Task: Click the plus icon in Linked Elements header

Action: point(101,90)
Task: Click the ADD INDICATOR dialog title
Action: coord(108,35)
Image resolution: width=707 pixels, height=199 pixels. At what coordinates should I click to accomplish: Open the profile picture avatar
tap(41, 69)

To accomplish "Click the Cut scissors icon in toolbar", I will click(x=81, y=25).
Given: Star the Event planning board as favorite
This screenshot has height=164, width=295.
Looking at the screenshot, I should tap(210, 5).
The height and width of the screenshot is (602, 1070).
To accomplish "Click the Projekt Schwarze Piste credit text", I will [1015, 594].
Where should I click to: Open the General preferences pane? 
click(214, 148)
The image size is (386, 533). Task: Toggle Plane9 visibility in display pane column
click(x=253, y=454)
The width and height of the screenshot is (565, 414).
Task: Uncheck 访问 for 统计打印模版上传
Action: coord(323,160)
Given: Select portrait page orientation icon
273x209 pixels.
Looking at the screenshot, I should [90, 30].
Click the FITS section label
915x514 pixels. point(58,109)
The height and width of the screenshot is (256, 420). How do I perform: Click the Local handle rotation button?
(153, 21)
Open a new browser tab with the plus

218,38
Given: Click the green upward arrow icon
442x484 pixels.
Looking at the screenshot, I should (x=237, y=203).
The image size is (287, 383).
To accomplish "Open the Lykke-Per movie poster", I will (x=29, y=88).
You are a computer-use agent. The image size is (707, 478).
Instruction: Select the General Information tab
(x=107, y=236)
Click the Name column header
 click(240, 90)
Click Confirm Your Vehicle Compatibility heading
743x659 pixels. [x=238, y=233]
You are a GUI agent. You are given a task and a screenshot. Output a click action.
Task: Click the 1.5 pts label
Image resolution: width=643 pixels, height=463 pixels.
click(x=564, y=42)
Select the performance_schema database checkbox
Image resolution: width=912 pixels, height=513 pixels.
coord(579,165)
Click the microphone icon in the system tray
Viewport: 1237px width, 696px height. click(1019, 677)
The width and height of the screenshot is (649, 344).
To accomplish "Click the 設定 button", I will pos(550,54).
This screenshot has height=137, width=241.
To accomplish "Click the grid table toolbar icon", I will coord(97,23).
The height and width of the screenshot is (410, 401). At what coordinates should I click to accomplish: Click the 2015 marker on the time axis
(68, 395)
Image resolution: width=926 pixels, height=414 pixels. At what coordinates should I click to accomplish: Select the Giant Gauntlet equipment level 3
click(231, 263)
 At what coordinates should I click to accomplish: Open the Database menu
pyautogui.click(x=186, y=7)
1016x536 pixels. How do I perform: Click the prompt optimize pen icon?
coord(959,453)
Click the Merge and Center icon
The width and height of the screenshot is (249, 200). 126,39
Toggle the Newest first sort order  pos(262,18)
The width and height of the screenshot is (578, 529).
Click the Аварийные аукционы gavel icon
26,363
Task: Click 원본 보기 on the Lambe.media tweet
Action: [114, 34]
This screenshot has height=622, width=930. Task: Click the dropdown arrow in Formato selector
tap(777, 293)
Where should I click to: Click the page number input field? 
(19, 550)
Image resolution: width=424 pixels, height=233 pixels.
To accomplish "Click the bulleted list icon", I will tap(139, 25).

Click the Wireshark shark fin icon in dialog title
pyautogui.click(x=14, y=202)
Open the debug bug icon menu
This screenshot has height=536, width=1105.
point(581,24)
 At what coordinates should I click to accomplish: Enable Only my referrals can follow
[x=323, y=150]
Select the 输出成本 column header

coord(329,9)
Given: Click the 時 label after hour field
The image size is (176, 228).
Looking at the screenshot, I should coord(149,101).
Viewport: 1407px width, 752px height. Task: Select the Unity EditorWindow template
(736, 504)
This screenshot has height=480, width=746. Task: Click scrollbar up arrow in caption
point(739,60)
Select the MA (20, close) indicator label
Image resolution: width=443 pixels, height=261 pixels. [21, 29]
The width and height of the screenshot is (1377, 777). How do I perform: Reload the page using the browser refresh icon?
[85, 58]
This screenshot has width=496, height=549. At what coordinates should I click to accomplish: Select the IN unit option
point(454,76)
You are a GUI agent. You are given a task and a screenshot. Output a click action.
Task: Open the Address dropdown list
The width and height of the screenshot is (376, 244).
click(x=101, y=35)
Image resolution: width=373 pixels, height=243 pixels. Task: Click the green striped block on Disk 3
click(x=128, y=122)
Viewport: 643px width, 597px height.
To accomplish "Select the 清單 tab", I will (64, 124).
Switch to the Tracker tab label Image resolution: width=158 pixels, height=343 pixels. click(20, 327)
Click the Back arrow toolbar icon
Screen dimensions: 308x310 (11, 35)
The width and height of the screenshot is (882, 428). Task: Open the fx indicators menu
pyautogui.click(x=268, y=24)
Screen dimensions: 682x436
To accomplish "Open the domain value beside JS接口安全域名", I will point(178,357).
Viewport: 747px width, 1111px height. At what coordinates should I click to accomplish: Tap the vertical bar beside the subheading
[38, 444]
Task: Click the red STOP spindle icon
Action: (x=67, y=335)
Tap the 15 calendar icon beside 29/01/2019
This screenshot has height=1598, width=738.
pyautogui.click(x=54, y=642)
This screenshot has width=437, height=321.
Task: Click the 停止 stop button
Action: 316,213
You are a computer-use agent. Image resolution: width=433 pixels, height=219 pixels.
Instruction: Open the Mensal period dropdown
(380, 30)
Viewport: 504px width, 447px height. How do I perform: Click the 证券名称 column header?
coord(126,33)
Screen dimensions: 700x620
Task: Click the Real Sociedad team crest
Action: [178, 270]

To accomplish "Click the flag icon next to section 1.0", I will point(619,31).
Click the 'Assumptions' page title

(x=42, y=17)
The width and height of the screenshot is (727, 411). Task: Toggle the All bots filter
* * *
### WHAT YOU HAVE TO DO
Wherever the string "list" appears in the entries, copy that line.

### SOLUTION
To accomplish "Click the bulleted list icon", I will tap(139, 25).
Task: Open the Address dropdown list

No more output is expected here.